Virgo (8/24 – 9/22) — After realizing that an “icing applicator” in Play-Doh’s Sweet Shoppe Cake Mountain Playset looks like a phallic-shaped toy, you’ll be outraged. What appeared to be an innocent children’s toy will have you trolling the Internet hardcore, blasting photos of the obscene “toy” all over Play-Doh’s Facebook. Though you’ll learn you aren’t alone in thinking the design of the “applicator’ was ill planned, you’ll be the angry parent ringleader. That is until Play-Doh, in addition to Jell-O, is added to the list of Facebook pages you have been indefinitely banned. Your lucky sound in 2015 is a guy revving up his crotch rocket motorcycle.

Libra (9/23 – 10/22) — You’ll think enough time has passed that it’s safe to take back all of the terrible gifts family members gave you at Christmas. Not so fast! You’ll be busted by your significant other while hauling back a pair of salmon-colored pants that made you queasy. In an effort to prevent a rift, you’ll explain that you loved the pants but they weren’t “salmony” enough. Unfortunately your mate will immediately find a pair fitting that description for your exchange. Your lucky noise in 2015 will be the sound of Fred Richardson’s voice.

Scorpio (10/23 – 11/21) — At a fancy meal downtown, you’ll be bitten by a plate of radioactive spaghetti. Then, as expected, you’ll develop superpowers related to the Americanized Italian classic dish. With the newfound ability to “hide small pieces of diced onion” and “taste better after a few days,” you’ll take to the streets of Mobile as Spaghetti Man, defender of all that is long and squiggly. Meatballs flying from your fingertips, you’ll stop all the crime Midtown has to offer and do so with an alarming assortment of pasta-related puns at your disposal. Your lucky sound in 2015 is a paper shredder.

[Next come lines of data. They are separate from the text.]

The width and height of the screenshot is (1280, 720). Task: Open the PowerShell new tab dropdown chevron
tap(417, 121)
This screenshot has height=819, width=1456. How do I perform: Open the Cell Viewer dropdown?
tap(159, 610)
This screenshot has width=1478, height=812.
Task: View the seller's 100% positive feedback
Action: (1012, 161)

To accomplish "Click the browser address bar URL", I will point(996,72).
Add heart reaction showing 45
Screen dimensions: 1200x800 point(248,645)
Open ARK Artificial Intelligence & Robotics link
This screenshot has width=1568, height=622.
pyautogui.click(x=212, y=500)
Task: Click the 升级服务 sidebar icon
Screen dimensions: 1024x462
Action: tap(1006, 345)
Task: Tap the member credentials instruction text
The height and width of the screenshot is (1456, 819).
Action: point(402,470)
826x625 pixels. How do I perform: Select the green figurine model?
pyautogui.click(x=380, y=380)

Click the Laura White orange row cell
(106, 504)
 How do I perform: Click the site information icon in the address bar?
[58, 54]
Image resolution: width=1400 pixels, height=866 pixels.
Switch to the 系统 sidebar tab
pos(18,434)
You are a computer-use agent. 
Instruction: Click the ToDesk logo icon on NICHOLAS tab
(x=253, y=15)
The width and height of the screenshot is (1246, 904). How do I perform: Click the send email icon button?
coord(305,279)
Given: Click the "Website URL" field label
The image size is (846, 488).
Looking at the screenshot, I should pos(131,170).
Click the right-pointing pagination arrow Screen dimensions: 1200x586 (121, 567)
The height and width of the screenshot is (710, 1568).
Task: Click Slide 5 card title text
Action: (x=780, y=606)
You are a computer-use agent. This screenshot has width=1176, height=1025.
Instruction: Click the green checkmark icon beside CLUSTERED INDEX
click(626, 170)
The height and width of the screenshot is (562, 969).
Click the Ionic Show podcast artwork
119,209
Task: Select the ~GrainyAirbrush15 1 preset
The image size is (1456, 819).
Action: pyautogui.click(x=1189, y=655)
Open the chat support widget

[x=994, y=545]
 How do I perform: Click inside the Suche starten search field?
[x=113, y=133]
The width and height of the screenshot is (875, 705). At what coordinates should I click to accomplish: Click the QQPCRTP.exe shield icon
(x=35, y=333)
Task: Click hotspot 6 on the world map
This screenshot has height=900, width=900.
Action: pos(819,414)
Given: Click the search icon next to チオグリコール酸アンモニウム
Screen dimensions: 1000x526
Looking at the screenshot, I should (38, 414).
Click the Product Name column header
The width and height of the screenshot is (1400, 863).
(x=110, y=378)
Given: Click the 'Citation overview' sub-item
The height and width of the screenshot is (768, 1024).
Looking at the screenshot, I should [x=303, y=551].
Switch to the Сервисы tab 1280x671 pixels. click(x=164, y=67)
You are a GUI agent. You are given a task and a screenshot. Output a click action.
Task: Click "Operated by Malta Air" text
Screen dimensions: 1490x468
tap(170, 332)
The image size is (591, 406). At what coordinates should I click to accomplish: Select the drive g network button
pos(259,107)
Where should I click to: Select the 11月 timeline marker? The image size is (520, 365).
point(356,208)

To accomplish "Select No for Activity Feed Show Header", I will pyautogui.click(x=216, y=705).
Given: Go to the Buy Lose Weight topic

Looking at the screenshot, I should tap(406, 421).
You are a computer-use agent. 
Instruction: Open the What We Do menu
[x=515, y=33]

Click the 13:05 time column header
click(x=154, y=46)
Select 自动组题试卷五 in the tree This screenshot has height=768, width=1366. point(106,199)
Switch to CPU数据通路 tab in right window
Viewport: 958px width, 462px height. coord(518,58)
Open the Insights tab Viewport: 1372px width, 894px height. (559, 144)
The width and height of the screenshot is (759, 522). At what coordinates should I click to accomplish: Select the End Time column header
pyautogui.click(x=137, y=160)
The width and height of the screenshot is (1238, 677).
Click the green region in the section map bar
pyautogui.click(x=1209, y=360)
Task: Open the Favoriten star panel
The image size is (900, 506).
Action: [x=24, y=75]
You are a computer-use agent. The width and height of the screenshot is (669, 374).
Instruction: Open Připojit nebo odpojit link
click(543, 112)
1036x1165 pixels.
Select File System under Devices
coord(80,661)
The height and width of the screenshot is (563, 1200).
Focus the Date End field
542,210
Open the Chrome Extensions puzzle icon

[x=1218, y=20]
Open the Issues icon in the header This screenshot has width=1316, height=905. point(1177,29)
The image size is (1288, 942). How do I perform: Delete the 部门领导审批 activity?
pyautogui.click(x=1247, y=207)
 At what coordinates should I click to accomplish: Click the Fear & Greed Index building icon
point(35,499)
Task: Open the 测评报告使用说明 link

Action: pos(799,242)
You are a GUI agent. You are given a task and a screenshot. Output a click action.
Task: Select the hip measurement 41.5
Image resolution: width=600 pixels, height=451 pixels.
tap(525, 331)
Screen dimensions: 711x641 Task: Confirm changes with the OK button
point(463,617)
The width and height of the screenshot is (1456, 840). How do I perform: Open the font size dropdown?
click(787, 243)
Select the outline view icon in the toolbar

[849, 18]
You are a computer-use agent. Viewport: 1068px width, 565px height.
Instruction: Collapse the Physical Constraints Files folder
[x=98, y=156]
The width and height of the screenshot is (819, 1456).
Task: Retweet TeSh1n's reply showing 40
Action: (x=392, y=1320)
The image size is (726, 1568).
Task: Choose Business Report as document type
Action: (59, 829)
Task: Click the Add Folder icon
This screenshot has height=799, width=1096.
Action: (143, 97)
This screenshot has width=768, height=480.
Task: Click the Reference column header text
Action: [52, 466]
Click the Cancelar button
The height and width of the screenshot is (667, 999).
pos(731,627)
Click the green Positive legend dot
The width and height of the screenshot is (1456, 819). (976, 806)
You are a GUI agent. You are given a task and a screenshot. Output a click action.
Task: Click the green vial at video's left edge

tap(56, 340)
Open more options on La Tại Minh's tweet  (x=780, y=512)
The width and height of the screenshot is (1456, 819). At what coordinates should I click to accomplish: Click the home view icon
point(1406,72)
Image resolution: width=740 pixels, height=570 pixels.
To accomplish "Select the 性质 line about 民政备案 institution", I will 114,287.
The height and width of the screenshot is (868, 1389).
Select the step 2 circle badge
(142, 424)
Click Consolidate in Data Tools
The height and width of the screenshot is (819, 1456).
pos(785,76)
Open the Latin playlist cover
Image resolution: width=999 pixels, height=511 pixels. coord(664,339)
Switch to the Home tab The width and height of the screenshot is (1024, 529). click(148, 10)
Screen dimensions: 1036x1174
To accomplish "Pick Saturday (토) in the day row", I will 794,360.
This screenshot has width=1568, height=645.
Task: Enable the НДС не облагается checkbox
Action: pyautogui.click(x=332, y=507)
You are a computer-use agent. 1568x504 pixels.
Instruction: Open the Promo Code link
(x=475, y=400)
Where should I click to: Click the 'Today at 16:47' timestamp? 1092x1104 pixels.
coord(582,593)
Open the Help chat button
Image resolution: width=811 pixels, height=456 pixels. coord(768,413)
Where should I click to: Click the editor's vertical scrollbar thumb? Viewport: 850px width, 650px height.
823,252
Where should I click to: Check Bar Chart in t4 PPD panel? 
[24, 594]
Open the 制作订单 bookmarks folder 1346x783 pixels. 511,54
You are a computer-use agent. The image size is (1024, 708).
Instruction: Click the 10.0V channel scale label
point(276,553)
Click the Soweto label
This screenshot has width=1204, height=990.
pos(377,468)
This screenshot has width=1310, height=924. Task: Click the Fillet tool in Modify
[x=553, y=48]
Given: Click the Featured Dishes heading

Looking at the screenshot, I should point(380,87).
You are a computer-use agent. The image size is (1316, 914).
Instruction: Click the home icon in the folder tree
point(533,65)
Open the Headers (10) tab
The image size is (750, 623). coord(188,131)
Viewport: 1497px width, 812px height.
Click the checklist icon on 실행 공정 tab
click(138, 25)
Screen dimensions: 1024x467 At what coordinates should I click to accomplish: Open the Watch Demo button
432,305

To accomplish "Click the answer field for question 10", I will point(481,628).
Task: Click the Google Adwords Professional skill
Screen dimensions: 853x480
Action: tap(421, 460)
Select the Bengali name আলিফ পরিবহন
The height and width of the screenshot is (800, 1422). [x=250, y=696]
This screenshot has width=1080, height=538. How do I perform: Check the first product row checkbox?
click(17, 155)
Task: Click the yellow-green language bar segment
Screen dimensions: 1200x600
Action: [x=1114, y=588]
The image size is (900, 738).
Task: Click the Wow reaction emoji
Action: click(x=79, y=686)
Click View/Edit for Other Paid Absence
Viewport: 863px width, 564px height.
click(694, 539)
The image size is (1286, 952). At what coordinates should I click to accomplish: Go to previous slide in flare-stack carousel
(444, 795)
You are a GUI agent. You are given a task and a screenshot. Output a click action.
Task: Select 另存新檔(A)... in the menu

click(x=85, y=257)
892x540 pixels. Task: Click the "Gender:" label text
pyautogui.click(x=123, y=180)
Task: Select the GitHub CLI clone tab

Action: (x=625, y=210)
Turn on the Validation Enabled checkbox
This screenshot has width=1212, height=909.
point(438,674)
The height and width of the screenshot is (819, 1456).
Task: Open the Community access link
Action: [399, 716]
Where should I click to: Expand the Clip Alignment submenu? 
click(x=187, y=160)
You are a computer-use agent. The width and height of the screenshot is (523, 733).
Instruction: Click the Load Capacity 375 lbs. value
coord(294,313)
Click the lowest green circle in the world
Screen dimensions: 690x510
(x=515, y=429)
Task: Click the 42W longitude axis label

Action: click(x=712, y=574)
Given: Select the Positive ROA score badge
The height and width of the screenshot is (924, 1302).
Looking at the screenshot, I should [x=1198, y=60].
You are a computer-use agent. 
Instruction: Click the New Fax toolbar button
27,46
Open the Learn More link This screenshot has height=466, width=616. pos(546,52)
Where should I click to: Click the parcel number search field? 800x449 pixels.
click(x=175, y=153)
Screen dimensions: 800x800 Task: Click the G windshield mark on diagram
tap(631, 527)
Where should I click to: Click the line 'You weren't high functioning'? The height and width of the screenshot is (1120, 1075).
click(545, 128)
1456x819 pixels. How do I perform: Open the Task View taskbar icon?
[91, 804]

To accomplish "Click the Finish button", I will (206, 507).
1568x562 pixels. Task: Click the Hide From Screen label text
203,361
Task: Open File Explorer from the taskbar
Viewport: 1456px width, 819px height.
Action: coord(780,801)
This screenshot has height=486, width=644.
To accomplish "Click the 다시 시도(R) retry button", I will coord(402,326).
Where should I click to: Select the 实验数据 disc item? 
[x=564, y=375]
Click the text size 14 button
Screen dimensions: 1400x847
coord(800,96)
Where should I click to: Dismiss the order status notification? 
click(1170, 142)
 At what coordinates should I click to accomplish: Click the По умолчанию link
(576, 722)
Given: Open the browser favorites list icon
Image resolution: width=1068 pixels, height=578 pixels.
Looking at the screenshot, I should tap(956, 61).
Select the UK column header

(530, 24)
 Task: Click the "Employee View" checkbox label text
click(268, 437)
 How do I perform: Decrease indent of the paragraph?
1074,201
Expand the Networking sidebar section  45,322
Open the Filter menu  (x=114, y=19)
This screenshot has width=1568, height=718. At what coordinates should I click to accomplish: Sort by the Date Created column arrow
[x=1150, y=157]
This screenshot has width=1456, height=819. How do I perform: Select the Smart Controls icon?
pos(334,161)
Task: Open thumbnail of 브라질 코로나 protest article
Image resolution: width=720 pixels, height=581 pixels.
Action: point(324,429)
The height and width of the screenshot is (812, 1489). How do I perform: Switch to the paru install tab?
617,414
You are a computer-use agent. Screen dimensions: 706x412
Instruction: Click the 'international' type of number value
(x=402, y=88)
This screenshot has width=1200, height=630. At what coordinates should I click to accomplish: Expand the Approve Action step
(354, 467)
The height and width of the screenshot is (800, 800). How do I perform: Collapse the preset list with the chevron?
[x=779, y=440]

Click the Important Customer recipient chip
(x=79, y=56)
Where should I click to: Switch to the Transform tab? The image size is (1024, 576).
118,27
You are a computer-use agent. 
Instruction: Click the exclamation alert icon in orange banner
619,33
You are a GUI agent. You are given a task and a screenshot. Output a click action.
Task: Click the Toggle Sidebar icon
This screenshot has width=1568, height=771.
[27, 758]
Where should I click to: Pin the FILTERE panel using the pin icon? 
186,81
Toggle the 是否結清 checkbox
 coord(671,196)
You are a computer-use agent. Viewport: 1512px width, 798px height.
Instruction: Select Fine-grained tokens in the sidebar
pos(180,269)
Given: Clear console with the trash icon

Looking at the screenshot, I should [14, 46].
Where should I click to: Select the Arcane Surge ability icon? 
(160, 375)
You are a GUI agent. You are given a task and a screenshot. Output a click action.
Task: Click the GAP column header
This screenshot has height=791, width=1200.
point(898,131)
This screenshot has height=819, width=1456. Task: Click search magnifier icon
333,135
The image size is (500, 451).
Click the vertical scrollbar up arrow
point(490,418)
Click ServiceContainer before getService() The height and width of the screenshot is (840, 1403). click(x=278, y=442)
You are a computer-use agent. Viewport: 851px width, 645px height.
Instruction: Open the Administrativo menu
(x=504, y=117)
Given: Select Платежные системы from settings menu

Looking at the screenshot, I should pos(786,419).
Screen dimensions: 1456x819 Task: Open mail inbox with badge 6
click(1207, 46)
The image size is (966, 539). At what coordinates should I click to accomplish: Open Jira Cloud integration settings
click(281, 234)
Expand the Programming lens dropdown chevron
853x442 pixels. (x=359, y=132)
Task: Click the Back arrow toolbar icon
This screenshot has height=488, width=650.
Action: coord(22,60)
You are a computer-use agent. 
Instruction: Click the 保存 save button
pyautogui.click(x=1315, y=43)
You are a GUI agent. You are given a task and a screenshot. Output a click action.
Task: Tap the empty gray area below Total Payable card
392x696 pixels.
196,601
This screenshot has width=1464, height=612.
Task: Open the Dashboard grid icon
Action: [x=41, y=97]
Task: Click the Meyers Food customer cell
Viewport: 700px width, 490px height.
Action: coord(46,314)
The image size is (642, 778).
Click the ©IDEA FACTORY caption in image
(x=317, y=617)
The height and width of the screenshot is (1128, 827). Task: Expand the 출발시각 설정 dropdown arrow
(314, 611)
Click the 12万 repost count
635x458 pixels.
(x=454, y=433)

Sagittarius (11/21 – 12/22) — After controversy finally drives House Majority Whip Steve Scalise out of his position, you’ll start to worry that former speeches at white supremacy rallies will come back to haunt your own aspiring political career. How were you to suppose know the “Aryan Brotherhood” was a hate group and not a Mardi Gras society? Figuring the best defense is a good offense, you’ll automatically start booking speaking engagements with anti-Anglo-Saxon groups like the New Black Panther Party, and before long you’ll wind up as opening act for Lauryn Hill. Your lucky sound in 2015 is the adjustment of handcuffs.